» What you should do
Please return every line in the entries below with the word "using" in it.

***** Data excerpts

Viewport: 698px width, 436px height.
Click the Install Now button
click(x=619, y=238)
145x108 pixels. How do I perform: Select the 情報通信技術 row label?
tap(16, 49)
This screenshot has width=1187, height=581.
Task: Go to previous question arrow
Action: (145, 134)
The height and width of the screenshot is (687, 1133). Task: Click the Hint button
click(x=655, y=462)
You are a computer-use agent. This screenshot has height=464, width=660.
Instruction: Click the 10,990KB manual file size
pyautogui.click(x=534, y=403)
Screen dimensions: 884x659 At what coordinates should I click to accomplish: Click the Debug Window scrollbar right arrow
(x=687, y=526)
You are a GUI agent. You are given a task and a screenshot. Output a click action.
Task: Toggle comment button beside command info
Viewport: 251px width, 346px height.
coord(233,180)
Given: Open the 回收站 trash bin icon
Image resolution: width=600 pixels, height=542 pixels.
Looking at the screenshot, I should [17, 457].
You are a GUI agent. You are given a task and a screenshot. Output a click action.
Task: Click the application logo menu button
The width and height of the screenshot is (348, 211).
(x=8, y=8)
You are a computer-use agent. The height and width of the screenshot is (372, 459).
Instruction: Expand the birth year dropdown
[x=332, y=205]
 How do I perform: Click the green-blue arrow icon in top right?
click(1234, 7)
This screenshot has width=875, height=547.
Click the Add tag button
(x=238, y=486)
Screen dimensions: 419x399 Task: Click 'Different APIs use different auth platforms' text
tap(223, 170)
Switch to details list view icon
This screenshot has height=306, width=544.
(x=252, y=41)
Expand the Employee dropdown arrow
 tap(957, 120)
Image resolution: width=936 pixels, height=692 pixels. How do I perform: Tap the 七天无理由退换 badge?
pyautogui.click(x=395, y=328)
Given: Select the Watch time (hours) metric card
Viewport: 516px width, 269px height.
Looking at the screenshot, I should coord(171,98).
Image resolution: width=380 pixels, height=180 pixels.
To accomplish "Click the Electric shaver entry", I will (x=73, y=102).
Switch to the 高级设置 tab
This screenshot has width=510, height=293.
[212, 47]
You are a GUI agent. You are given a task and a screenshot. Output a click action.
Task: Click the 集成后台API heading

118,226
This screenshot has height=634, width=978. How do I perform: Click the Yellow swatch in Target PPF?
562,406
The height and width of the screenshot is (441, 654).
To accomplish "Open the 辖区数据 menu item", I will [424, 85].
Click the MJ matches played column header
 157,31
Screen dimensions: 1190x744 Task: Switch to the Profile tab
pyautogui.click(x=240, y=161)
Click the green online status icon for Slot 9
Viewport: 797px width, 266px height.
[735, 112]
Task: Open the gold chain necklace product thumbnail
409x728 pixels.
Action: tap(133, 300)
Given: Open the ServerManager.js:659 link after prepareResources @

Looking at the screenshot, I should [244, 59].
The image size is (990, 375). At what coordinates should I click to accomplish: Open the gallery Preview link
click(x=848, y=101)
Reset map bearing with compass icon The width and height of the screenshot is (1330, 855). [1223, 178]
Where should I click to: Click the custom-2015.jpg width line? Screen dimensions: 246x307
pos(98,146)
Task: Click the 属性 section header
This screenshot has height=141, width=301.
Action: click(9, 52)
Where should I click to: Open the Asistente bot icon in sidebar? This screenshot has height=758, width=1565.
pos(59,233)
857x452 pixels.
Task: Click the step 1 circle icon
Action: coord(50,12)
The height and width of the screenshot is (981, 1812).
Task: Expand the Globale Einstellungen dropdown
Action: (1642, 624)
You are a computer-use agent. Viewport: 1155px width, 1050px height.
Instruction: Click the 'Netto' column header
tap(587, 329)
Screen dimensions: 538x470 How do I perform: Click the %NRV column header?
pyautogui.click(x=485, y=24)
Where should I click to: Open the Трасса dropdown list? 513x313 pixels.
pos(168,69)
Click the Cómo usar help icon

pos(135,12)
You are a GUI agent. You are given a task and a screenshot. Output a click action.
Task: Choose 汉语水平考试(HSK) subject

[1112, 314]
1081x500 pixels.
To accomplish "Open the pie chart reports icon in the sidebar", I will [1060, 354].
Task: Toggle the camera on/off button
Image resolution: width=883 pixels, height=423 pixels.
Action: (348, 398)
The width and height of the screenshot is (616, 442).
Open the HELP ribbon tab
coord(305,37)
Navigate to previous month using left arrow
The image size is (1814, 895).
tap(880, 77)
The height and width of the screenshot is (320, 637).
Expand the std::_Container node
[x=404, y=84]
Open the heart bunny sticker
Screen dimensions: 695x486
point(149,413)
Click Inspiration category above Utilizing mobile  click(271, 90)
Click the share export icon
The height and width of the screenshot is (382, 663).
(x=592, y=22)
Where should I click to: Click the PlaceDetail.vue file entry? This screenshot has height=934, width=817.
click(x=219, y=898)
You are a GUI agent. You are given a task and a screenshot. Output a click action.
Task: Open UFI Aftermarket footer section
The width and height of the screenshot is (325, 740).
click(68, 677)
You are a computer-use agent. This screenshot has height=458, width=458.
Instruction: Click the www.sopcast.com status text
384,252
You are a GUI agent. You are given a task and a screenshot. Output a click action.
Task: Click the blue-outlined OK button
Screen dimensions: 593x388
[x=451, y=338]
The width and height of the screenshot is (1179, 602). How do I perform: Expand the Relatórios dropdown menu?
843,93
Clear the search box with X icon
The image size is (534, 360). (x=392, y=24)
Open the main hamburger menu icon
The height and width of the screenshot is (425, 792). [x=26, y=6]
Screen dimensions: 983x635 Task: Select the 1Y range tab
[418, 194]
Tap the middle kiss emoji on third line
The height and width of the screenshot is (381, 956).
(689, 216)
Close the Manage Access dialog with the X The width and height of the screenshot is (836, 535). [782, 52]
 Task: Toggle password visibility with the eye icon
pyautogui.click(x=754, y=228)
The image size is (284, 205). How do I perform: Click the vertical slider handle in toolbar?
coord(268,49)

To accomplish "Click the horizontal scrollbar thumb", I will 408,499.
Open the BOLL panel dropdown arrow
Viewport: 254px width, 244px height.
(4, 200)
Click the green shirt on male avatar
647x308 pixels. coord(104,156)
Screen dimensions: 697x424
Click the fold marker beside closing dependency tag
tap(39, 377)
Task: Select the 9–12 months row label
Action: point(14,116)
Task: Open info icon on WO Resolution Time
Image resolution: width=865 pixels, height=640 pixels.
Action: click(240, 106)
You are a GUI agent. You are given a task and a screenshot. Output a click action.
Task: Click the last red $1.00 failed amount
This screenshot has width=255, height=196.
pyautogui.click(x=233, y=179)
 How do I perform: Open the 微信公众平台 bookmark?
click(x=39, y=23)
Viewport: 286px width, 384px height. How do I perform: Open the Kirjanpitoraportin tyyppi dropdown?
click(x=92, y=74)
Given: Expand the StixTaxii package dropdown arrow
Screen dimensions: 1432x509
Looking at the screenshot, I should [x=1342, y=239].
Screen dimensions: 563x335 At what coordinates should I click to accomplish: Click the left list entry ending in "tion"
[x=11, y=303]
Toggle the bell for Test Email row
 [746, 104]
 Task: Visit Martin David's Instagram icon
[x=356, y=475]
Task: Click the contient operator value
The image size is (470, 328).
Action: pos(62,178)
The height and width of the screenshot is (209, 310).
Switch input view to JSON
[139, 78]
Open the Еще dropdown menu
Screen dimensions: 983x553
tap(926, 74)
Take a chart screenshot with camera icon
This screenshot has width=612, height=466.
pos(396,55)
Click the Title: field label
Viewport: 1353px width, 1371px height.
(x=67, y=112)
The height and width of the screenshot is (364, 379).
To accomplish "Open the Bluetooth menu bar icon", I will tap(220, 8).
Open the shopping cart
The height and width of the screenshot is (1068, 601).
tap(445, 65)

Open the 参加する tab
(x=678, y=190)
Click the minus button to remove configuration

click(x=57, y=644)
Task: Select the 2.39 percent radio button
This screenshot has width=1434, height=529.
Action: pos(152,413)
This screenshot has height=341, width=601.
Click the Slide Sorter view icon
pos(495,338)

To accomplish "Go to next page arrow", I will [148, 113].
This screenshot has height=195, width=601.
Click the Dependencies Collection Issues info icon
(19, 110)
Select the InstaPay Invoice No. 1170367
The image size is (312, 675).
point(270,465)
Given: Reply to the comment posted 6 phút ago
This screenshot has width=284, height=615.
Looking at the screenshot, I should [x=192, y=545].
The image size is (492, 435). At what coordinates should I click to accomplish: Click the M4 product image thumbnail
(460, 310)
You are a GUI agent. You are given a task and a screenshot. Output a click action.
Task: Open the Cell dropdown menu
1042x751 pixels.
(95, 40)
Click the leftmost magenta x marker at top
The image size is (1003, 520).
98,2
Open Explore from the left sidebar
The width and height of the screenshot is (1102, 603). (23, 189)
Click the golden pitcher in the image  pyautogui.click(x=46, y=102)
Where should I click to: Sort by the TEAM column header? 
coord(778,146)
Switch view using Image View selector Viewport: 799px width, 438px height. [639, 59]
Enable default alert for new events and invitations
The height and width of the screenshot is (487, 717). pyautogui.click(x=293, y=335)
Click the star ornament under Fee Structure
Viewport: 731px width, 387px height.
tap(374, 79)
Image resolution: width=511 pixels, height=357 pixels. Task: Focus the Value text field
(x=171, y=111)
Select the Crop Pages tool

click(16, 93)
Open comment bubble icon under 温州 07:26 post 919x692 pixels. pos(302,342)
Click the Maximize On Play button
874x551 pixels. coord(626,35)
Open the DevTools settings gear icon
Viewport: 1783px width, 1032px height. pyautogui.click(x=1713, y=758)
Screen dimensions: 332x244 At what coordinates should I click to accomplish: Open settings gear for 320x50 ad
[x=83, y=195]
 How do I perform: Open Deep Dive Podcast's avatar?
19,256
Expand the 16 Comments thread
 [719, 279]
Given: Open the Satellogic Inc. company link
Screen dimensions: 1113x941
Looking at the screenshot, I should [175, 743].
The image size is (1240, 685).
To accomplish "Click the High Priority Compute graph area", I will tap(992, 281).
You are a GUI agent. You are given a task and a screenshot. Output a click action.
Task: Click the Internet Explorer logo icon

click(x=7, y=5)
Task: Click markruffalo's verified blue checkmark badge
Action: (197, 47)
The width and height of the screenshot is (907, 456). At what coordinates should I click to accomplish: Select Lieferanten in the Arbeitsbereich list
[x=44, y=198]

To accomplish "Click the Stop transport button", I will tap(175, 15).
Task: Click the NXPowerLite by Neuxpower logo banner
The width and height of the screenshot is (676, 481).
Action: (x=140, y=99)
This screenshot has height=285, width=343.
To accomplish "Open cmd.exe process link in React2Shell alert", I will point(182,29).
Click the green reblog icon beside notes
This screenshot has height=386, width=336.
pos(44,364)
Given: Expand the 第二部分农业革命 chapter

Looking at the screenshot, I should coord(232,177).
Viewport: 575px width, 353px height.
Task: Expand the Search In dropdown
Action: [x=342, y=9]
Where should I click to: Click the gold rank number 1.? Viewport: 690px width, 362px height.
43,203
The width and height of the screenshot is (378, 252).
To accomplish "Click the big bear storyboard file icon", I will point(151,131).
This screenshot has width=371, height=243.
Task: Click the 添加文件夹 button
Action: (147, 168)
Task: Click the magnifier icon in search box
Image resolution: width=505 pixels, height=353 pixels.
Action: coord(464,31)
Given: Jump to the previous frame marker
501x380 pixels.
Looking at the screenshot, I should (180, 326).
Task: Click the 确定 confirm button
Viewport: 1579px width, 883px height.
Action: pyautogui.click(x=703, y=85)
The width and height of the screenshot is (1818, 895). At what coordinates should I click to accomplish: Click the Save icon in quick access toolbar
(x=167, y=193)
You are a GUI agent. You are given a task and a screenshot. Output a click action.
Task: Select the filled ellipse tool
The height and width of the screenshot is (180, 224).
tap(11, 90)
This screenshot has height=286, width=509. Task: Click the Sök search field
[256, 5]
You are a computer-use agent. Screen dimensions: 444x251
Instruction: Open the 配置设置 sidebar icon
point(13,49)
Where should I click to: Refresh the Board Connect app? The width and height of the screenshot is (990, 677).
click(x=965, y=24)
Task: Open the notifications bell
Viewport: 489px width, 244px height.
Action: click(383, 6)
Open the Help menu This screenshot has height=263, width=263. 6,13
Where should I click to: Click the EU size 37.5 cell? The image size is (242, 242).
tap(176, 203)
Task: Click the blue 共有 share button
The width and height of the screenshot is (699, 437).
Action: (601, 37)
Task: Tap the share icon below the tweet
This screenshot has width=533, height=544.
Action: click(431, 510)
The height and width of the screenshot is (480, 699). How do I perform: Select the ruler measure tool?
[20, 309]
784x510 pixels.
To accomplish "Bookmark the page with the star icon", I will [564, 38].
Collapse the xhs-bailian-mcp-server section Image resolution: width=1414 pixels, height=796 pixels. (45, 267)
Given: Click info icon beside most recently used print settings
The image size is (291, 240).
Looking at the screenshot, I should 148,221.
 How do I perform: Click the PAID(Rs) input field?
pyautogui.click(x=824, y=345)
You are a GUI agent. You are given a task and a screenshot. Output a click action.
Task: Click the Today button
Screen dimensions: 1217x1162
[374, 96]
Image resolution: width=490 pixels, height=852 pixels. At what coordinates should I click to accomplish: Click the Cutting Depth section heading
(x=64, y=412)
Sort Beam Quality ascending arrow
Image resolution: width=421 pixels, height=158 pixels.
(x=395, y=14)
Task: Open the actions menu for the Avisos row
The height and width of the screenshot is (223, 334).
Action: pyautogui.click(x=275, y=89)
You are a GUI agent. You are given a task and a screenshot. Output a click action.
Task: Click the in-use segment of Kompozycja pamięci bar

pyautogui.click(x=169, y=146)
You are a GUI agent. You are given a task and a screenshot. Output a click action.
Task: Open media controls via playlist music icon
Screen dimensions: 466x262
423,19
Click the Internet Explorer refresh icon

**********

» Result of this exercise
Navigate to previous month using left arrow
Switch view using Image View selector Viewport: 799px width, 438px height. [639, 59]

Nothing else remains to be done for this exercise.